[Saved entries]
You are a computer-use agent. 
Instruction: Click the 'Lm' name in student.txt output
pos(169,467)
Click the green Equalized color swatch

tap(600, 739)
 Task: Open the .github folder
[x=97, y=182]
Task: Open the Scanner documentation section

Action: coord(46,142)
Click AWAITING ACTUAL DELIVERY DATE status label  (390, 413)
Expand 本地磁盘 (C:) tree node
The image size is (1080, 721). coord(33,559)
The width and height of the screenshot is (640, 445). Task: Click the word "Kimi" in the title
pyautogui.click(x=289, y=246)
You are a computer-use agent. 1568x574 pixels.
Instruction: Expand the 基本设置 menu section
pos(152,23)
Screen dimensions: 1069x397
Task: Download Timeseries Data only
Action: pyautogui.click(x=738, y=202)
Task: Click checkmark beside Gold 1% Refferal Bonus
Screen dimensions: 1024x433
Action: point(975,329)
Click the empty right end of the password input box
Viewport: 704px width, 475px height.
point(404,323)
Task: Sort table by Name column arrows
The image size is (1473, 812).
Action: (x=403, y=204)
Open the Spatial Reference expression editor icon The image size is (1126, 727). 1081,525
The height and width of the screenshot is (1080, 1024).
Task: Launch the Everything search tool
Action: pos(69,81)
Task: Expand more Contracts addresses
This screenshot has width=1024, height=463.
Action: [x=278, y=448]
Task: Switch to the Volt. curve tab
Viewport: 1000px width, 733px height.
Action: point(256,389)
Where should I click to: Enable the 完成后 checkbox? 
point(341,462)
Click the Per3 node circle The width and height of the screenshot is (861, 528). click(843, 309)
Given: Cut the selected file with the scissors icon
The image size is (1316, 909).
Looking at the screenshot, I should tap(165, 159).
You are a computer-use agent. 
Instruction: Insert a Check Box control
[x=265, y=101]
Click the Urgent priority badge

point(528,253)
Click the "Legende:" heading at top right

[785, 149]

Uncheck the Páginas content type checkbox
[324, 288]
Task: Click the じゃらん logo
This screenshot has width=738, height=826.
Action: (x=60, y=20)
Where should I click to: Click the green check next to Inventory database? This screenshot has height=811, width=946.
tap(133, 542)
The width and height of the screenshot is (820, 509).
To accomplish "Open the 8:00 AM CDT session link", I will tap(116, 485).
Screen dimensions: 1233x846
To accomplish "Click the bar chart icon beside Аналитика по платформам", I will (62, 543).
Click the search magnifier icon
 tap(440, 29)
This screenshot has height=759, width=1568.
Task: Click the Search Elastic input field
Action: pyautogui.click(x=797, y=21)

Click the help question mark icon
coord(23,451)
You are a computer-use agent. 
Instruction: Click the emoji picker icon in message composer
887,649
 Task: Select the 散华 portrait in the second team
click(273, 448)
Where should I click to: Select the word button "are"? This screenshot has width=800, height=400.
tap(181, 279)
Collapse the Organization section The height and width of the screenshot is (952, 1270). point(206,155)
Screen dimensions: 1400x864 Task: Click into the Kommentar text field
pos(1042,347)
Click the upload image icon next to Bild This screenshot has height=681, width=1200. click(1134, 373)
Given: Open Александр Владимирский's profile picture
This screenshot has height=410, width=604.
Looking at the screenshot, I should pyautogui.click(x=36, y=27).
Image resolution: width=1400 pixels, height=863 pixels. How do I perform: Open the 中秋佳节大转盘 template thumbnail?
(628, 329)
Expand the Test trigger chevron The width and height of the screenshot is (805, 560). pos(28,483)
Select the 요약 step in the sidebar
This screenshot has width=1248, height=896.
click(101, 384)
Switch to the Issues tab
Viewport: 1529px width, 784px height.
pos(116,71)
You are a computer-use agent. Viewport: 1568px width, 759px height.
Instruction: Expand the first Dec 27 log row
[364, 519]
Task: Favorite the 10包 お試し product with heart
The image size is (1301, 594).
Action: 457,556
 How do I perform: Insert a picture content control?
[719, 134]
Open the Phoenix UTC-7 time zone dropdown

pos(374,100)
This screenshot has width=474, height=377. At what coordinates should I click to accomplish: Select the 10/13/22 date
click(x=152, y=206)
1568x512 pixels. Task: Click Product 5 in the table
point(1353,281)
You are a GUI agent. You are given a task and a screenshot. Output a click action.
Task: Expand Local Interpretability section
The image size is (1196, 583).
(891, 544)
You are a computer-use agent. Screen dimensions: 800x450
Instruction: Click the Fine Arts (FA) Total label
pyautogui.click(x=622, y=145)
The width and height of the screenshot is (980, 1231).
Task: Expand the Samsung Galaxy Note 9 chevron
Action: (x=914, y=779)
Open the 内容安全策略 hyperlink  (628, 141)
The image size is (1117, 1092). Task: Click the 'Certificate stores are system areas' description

# BRIEF:
Could you return exactly the stretch of the data above that starts at the line with "Where should I click to: Select" and ends at the line with "Expand the Test", both lines included?

# RESULT OF THE TASK:
Where should I click to: Select the word button "are"? This screenshot has width=800, height=400.
tap(181, 279)
Collapse the Organization section The height and width of the screenshot is (952, 1270). point(206,155)
Screen dimensions: 1400x864 Task: Click into the Kommentar text field
pos(1042,347)
Click the upload image icon next to Bild This screenshot has height=681, width=1200. click(1134, 373)
Given: Open Александр Владимирский's profile picture
This screenshot has height=410, width=604.
Looking at the screenshot, I should pyautogui.click(x=36, y=27).
Image resolution: width=1400 pixels, height=863 pixels. How do I perform: Open the 中秋佳节大转盘 template thumbnail?
(628, 329)
Expand the Test trigger chevron The width and height of the screenshot is (805, 560). pos(28,483)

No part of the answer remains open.